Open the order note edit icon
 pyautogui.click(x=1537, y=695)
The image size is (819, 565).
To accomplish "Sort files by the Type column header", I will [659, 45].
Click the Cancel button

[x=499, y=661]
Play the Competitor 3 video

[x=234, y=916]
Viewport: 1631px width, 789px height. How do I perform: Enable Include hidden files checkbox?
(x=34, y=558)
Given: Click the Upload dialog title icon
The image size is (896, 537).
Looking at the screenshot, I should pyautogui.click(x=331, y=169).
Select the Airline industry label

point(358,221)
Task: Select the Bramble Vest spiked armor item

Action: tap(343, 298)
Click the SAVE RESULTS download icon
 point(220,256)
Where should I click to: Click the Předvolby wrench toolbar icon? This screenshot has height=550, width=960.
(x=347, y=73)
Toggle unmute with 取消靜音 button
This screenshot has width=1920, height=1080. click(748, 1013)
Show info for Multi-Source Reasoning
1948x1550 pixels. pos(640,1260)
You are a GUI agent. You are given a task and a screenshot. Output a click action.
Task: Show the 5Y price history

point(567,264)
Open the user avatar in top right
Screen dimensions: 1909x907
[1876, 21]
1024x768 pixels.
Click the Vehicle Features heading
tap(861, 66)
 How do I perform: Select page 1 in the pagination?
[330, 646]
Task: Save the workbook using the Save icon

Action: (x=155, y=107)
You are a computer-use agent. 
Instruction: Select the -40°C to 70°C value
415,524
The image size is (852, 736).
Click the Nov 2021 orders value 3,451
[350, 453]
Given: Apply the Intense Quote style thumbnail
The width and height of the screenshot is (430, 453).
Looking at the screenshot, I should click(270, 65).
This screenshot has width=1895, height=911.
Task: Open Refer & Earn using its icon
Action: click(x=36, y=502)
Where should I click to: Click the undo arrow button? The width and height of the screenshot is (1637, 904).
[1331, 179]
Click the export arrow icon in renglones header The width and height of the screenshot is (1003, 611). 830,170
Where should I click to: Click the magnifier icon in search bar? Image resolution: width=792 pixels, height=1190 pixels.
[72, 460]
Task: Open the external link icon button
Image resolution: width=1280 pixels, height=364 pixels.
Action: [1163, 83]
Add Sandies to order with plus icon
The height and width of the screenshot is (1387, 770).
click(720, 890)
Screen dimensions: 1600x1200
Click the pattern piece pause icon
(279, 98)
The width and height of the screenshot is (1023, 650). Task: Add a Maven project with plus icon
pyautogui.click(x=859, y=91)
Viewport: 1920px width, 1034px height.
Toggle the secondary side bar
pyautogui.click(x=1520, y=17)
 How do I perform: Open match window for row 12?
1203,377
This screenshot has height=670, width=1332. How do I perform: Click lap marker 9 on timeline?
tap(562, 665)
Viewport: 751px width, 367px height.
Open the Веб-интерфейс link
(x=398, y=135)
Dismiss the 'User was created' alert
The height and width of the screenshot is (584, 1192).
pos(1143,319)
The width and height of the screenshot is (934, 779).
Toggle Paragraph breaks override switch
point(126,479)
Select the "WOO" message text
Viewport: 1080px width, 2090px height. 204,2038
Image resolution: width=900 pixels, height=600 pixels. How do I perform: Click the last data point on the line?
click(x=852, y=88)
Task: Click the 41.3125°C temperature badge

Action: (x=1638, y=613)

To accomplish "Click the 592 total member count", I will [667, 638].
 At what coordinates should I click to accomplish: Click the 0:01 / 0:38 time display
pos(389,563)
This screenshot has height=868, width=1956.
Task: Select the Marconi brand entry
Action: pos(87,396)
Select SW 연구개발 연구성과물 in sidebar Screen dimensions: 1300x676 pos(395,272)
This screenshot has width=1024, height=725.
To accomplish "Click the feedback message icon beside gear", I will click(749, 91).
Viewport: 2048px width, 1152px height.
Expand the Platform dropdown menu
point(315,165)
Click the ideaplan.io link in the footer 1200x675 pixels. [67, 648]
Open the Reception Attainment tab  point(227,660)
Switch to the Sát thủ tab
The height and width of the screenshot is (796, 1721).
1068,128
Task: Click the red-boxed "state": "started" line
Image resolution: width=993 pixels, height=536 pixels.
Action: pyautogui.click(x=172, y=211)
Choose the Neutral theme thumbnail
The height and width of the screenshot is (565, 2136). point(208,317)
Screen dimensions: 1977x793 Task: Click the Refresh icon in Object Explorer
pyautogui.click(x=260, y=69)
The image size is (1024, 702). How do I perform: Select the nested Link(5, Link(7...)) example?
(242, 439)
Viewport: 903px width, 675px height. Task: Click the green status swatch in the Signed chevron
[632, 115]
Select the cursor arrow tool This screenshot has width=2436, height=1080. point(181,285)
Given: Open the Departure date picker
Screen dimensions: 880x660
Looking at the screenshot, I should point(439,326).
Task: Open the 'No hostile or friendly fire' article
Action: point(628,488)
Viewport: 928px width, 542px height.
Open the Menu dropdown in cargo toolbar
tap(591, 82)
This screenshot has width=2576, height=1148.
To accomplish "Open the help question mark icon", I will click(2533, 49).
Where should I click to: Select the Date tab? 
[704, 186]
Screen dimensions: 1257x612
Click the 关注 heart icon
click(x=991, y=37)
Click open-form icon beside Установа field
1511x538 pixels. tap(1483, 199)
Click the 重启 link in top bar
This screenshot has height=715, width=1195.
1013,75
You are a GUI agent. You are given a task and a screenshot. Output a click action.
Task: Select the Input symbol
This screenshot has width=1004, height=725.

————

**Given instruction**
Write out the records again word for word, beginning at the first line of the records and stopping after the line that contains "point(220,256)". Include both of those lines.

**Solution to this problem**
Open the order note edit icon
 pyautogui.click(x=1537, y=695)
The image size is (819, 565).
To accomplish "Sort files by the Type column header", I will [659, 45].
Click the Cancel button

[x=499, y=661]
Play the Competitor 3 video

[x=234, y=916]
Viewport: 1631px width, 789px height. How do I perform: Enable Include hidden files checkbox?
(x=34, y=558)
Given: Click the Upload dialog title icon
The image size is (896, 537).
Looking at the screenshot, I should pyautogui.click(x=331, y=169).
Select the Airline industry label

point(358,221)
Task: Select the Bramble Vest spiked armor item

Action: tap(343, 298)
Click the SAVE RESULTS download icon
 point(220,256)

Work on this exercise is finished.